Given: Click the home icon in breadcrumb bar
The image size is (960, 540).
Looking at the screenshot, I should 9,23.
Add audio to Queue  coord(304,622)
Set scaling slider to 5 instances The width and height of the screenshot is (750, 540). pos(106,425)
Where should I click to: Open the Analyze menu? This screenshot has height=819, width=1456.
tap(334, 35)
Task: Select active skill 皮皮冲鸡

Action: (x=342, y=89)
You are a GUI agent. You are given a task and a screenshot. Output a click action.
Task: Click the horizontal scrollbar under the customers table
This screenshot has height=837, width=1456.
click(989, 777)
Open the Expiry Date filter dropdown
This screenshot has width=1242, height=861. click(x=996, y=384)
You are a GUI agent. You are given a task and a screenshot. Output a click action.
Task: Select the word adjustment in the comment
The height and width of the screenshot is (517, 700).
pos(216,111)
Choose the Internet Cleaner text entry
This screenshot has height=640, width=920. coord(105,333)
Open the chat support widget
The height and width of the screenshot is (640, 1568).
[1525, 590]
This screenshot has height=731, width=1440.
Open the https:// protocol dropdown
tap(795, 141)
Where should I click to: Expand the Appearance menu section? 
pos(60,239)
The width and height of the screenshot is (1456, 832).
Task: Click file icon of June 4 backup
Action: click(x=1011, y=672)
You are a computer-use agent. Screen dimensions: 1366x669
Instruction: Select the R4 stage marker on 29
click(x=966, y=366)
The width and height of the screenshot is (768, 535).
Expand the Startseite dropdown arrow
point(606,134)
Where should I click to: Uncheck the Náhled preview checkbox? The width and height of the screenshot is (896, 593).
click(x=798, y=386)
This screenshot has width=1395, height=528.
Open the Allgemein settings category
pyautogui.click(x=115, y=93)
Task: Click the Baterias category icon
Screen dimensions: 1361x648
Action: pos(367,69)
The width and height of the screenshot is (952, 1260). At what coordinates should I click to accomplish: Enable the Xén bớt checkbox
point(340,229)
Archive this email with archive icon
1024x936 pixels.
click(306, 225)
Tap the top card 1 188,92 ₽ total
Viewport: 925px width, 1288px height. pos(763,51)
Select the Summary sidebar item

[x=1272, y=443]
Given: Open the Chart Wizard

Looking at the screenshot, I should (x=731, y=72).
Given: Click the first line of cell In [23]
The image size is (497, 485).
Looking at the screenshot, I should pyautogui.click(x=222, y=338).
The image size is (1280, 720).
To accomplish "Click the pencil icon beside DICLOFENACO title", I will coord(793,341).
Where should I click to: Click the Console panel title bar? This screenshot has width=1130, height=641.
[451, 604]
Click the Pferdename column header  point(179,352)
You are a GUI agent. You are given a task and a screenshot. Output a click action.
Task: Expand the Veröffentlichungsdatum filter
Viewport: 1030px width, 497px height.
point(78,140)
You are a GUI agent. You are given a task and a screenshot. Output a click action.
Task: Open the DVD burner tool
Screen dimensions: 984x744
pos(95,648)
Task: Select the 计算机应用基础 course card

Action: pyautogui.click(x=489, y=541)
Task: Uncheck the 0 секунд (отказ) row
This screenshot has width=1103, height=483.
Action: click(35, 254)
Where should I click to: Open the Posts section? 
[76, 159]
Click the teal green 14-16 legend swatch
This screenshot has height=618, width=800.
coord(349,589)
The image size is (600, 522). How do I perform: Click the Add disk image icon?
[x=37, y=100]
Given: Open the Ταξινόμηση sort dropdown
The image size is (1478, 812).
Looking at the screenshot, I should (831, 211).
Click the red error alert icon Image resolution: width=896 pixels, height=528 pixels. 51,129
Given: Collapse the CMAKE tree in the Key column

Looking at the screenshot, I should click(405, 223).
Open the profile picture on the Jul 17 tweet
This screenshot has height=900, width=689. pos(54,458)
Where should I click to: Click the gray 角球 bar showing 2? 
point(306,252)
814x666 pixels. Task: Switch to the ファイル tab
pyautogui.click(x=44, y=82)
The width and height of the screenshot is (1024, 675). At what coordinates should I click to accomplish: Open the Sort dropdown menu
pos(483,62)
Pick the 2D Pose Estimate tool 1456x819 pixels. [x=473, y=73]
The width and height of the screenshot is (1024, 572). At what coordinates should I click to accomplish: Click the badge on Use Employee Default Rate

# # # # # # #

Problem to work on. Starting at the line that contains "Where should I click to: Open the Analyze" and ending with the line that contains "pos(216,111)", rewrite those lines with every "GUI agent" changed to "computer-use agent" and nothing else altered.

Answer to the exercise.
Where should I click to: Open the Analyze menu? This screenshot has height=819, width=1456.
tap(334, 35)
Task: Select active skill 皮皮冲鸡

Action: (x=342, y=89)
You are a computer-use agent. You are given a task and a screenshot. Output a click action.
Task: Click the horizontal scrollbar under the customers table
This screenshot has height=837, width=1456.
click(989, 777)
Open the Expiry Date filter dropdown
This screenshot has width=1242, height=861. click(x=996, y=384)
You are a computer-use agent. You are given a task and a screenshot. Output a click action.
Task: Select the word adjustment in the comment
The height and width of the screenshot is (517, 700).
pos(216,111)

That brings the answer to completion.